**WHAT THE EXERCISE ASKS**
Copy the passage on the Cieszyn dispute word for word, between "The most vocal" and "awarded to Poland.", inclusive.

═══ SUPPLIED TEXT ═══

The most vocal support for union with Poland had come from within the territory awarded to Czechoslovakia, while some of the strongest opponents of Polish rule came from the territory awarded to Poland.
Historian Richard M. Watt writes, "On 5 November 1918, the Poles and the Czechs in the region disarmed the Austrian garrison (...) The Poles took over the areas that appeared to be theirs, just as the Czechs had assumed administration of theirs. Nobody objected to this friendly arrangement (...) Then came second thoughts in Prague. It was observed that under the agreement of 5 November, the Poles controlled about a third of the duchy's coal mines. The Czechs realized that they had given away rather a lot (...) It was recognized that any takeover in Cieszyn would have to be accomplished in a manner acceptable by the victorious Allies (...), so the Czechs cooked up a tale that the Cieszyn area was becoming Bolshevik (...) The Czechs put together a substantial body of infantry – about 15,000 men – and on 23 January 1919, they invaded the Polish-held areas. To confuse the Poles, the Czechs recruited some Allied officers of Czech background and put these men in their respective wartime uniforms at the head of the invasion forces. After a little skirmishing, the tiny Polish defense force was nearly driven out."
In 1919, the matter went to consideration in Paris before the World War I Allies. Watt claims the Poles based their claims on ethnographical reasons and the Czechs based their need on the Cieszyn coal, useful in order to influence the actions of Austria and Hungary, whose capitals were fuelled by coal from the duchy. The Allies finally decided that the Czechs should get 60 percent of the coal fields and the Poles were to get most of the people and the strategic rail line. Watt writes: "Czech envoy Edvard Beneš proposed a plebiscite. The Allies were shocked, arguing that the Czechs were bound to lose it. However, Beneš was insistent and a plebiscite was announced in September 1919. As it turned out, Beneš knew what he was doing. A plebiscite would take some time to set up, and a lot could happen in that time – particularly when a nation's affairs were conducted as cleverly as were Czechoslovakia's."
Watt argues that Beneš strategically waited for Poland's moment of weakness, and moved in during the Polish-Soviet War crisis in July 1920. As Watt writes, "Over the dinner table, Beneš convinced the British and French that the plebiscite should not be held and that the Allies should simply impose their own decision in the Cieszyn matter. More than that, Beneš persuaded the French and the British to draw a frontier line that gave Czechoslovakia most of the territory of Cieszyn, the vital railroad and all the important coal fields. With this frontier, 139,000 Poles were to be left in Czech territory, whereas only 2,000 Czechs were left on the Polish side".

═══ RAW DATA ═══

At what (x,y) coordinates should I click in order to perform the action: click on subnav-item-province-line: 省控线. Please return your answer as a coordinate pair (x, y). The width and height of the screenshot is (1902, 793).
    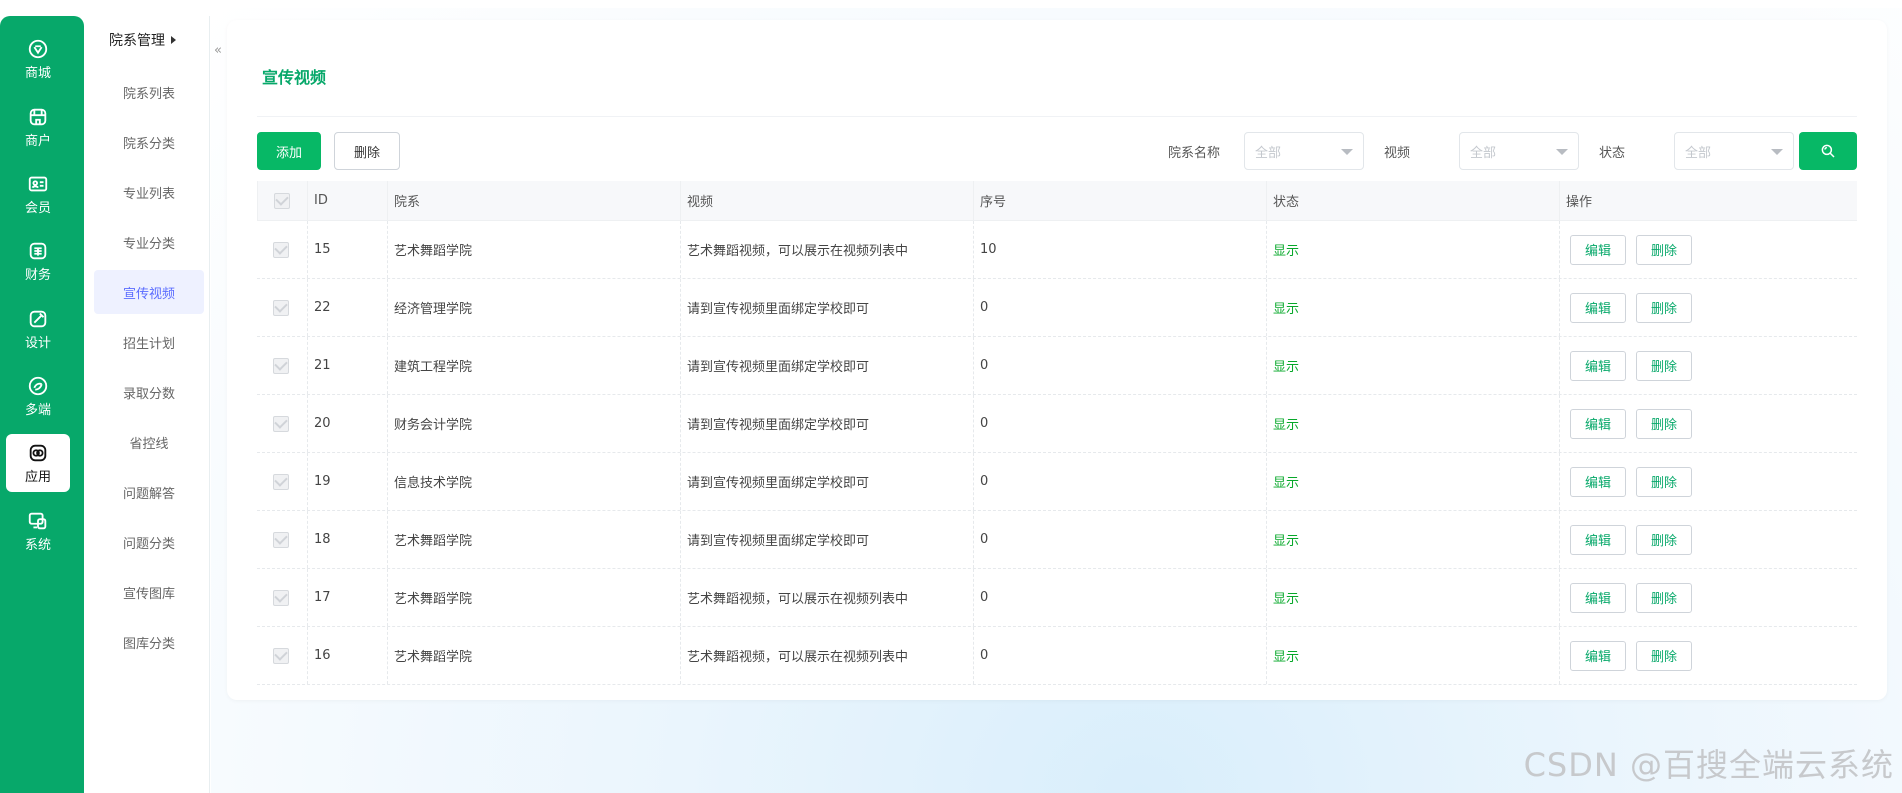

═══

**FINISHED EXERCISE**
The most vocal support for union with Poland had come from within the territory awarded to Czechoslovakia, while some of the strongest opponents of Polish rule came from the territory awarded to Poland.